ラ・リーガの試合撮影などを精力的に行っている現地在住の日本人フォトグラファー中島大介氏のオリジナル写真を定期的に掲載している(※写真は関連記事「【新着写真】武藤の決定機をハンドで防いだセルヒオ・ラモス!? 果敢にシュートを打つ乾に巧すぎベンゼマ&モドリッチ…マドリーに挑んだ2人を見る(計14枚)」からもご覧になれます)。

 この週末は乾貴士と武藤嘉紀が所属するエイバルと、ジネディーヌ・ジダン監督率いるレアル・マドリーとの一戦をファインダー越しに見つめた。リーガ初ゴールを奪った武藤や、エイバルで長年主力として活躍する乾は、マドリー相手にどのような戦いぶりを見せたか写真で見ていく。

(1〜5)独特の小さなスタジアム周辺とマドリーの地力

 エイバルの本拠地、イプルアスタジアムです。隣接して一般マンションがあるのはサッカー中継で目にしている日本人ファンの方もご存じかと思いますが、実は中心部からはちょっと離れていて、高台の上のようなところにあります。

 吹きさらしに設置されているエスカレータを乗り継いで到着する感じです。途中、昔使われていた闘牛場の脇を抜けたり、なかなか面白いのですが……昨日は夜ということで写真は撮れませんでした。

 試合前のアップでは、乾と武藤がペアでパスをしていました。2人ともマドリーを相手に先発するなど、1部でたくましく戦い続けるエイバルにあって、主力として定着しています。

 試合は開始早々6分、ベンゼマのゴールでマドリーが先手を取りました。浮き球に対して絶妙なジャンピングトラップからゴールにボールを流し込む形には、ベンゼマのストライカーとしての力を感じました。

 その後、マドリーはモドリッチ、クロースの中盤での長短のパスを織り交ぜた展開で試合を支配しようと試みました、それに対してエイバルもプレスをかけきれていませんでした。攻撃面でも、マドリーのプレスにパスをつなげない時間帯が続きました。特にモドリッチはさすがのゲームコントロールを見せて、前半13分にはベンゼマの折り返しを受けて、追加点を奪いました。

 また久保建英のライバルになりえる同世代のロドリゴも、ベンゼマの先制点をアシストしています。マジョルカ時代の久保の同僚、ポソとのマッチアップの中で結果を残しました。
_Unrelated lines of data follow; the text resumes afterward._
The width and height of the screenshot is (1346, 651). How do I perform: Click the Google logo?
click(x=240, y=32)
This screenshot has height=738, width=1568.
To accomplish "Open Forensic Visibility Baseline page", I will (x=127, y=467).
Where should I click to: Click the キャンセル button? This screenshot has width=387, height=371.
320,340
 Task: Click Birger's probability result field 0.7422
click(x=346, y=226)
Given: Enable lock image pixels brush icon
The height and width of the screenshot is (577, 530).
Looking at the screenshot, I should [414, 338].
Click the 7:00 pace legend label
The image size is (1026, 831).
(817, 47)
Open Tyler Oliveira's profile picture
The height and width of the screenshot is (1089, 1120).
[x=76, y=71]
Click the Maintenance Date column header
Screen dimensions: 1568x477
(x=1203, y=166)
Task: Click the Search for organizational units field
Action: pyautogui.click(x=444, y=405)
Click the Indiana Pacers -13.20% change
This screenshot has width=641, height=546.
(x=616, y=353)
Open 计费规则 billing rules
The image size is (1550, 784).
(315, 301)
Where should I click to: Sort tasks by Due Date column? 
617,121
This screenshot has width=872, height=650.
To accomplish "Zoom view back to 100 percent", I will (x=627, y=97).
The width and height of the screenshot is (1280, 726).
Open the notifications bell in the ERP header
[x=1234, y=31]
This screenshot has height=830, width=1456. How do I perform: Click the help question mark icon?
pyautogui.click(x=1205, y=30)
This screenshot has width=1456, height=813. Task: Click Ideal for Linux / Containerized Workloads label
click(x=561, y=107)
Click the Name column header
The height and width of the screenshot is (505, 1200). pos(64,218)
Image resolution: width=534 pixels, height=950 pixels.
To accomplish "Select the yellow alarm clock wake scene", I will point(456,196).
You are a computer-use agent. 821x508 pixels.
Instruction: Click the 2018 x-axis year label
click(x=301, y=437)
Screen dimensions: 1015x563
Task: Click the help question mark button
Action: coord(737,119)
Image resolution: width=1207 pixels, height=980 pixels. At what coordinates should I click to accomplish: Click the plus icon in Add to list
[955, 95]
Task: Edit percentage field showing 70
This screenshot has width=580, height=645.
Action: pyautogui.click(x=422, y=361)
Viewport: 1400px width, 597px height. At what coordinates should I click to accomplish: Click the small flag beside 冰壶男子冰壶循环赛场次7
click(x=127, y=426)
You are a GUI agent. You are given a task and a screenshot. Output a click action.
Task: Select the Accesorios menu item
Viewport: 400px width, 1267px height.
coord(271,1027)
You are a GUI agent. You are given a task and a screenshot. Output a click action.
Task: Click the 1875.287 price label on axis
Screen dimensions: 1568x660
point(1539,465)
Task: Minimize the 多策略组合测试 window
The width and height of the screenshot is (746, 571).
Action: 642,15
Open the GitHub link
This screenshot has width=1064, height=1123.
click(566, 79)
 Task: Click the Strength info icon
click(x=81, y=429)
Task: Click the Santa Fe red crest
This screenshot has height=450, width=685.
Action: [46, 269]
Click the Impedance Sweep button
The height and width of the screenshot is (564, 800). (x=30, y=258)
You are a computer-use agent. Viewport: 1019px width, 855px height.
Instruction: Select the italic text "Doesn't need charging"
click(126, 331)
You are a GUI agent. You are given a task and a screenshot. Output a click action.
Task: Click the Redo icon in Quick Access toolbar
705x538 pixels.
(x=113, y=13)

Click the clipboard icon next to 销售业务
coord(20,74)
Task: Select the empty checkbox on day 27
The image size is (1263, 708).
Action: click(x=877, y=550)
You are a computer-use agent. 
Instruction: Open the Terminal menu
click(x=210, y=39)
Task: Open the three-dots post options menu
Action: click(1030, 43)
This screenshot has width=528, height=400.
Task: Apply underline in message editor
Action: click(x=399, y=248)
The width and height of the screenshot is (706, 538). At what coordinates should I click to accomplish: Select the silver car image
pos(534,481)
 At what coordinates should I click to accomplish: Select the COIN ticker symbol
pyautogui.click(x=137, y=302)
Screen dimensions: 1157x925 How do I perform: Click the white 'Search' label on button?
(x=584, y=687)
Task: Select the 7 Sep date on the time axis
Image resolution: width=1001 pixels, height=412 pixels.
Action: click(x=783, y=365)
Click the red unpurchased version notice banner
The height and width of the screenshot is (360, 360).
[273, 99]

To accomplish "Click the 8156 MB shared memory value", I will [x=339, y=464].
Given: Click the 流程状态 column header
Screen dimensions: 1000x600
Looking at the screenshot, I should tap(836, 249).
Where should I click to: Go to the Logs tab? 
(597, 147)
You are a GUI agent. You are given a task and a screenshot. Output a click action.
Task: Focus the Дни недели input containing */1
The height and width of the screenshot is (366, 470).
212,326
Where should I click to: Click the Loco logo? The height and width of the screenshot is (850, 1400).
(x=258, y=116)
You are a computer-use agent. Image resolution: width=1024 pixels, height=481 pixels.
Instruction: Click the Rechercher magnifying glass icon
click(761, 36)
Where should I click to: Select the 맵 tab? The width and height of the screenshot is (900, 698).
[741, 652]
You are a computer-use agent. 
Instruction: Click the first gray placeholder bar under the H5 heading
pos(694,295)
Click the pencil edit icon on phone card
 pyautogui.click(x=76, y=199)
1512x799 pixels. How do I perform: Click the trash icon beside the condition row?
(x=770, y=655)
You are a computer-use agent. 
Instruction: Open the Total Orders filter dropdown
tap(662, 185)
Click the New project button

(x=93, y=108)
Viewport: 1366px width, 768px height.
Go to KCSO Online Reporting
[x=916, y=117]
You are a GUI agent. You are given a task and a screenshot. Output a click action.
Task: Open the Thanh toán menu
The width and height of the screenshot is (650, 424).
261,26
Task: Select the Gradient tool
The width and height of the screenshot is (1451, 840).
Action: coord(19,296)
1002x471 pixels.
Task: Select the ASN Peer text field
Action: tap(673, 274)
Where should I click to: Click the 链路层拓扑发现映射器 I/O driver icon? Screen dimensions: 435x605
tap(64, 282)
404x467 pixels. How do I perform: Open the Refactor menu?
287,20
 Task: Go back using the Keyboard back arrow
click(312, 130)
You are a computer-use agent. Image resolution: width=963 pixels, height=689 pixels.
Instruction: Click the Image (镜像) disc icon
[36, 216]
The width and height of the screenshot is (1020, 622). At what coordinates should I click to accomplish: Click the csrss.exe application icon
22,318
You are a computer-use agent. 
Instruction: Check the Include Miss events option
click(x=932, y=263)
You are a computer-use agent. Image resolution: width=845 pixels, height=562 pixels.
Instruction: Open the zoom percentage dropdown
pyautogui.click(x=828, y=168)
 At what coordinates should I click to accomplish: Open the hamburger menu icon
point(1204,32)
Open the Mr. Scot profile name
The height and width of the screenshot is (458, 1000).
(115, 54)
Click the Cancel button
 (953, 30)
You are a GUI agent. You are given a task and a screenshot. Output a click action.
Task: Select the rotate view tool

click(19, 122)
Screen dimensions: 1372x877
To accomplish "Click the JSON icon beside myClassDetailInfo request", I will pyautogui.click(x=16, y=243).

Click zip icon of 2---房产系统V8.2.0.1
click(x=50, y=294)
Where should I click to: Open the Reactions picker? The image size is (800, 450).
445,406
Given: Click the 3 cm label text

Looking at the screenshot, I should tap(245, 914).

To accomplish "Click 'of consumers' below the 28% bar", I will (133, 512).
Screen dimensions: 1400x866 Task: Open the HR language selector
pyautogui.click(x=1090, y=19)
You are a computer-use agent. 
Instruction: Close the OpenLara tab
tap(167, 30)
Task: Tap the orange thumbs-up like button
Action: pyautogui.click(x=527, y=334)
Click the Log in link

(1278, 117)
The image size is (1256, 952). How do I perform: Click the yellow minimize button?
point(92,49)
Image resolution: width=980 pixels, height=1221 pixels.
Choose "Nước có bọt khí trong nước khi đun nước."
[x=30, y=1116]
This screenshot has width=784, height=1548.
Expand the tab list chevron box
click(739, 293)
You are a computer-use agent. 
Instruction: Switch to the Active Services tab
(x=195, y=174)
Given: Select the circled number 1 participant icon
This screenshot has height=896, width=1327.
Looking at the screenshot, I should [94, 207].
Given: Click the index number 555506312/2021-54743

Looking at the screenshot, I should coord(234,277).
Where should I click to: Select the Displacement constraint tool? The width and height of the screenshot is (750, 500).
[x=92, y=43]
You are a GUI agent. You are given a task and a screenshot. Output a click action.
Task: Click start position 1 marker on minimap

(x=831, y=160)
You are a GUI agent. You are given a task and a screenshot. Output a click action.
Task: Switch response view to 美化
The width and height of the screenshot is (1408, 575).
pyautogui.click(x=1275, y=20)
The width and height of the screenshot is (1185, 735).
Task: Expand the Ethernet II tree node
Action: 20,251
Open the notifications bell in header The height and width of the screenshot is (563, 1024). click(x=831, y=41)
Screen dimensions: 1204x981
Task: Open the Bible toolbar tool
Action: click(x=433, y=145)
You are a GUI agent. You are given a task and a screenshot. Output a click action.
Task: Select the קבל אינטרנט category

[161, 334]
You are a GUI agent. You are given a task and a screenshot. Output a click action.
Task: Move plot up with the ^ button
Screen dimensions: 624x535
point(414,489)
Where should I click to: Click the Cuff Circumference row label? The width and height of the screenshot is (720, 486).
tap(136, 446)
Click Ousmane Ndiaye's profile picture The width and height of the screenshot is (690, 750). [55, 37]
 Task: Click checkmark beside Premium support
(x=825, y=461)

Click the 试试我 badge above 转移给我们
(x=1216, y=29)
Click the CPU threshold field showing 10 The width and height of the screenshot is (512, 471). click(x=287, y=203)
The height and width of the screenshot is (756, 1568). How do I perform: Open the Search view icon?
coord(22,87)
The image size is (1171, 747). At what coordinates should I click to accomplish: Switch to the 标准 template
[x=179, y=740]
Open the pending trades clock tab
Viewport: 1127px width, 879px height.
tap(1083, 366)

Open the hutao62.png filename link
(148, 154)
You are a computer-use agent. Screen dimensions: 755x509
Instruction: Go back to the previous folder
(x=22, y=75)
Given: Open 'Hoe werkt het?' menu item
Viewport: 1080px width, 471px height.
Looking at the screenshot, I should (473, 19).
 2列目で先発した乾は積極的に前線からプレスをかけに行きました。しかしクロース、ルーカス・バスケス、そして最終ラインの巧みなパスで剥がされる場面が多かったです。

(6〜10)武藤と乾、ベンゼマの持ち味


 それでも乾や武藤にも見せ場はありました。まず乾はセルヒオ・ラモスのパスミスを見逃さずシュートチャンスを迎えました。決めきれず天を仰いだものの、集中力を保ってプレーしていました。

 一方、マドリーで高い能力を見せつけたのはベンゼマでした。先制点のシーン、VARで得点が取り消されたシュートシーンでのトラップだけでなく、前線の起点となるべく、クサビのパスをしっかり収めたり、ワンタッチでパスしたり、基礎技術の高さも素晴らしいです。最前線からチームに安定をもたらしていた印象です。

 エイバルの前線に入った武藤も、何とか局面を打開しようとモドリッチを個人技でかわして、シュートまで持ち込むシーンがあったり、チームを鼓舞する場面もたびたび見られました。後半に入ると、サイドからのクロスに対して飛び込んでヘディングシュートを放つなど、積極的にチャンスに絡む場面が多かったです。

 ちなみにペナルティーエリア内でのセルヒオ・ラモスとの競り合いでは、武藤のヘッドでの折り返しが、ラモスの腕に当たったような……少なくともVARがあっても良かったように見えたのですが……。

(11〜13)セルヒオ・ラモスの鉄壁と乾のクロス

武藤のドリブルから乾へとボールが渡り……

 乾もチャンスを作ろうと自陣からのドリブルでの持ち上がりから、武藤からのパスを受けてクロスをゴール前へと送り込みました。しかし中央で待ち構えるのはセルヒオ・ラモスとラファエル・バラン。このクロスもセルヒオ・ラモスが跳ね返していました。

 エイバルはキケ・ガルシアの鮮やかなミドルシュートもあって、試合終盤まで1−2と粘りを見せたものの、後半アディショナルタイムにルーカス・バスケスに試合を決定づける3点目を奪われて勝負あり。ジダン監督率いるマドリーはこれでラ・リーガ4連勝。チャンピオンズリーグ決勝トーナメント進出を含めて、徐々に本調子になってきたようです。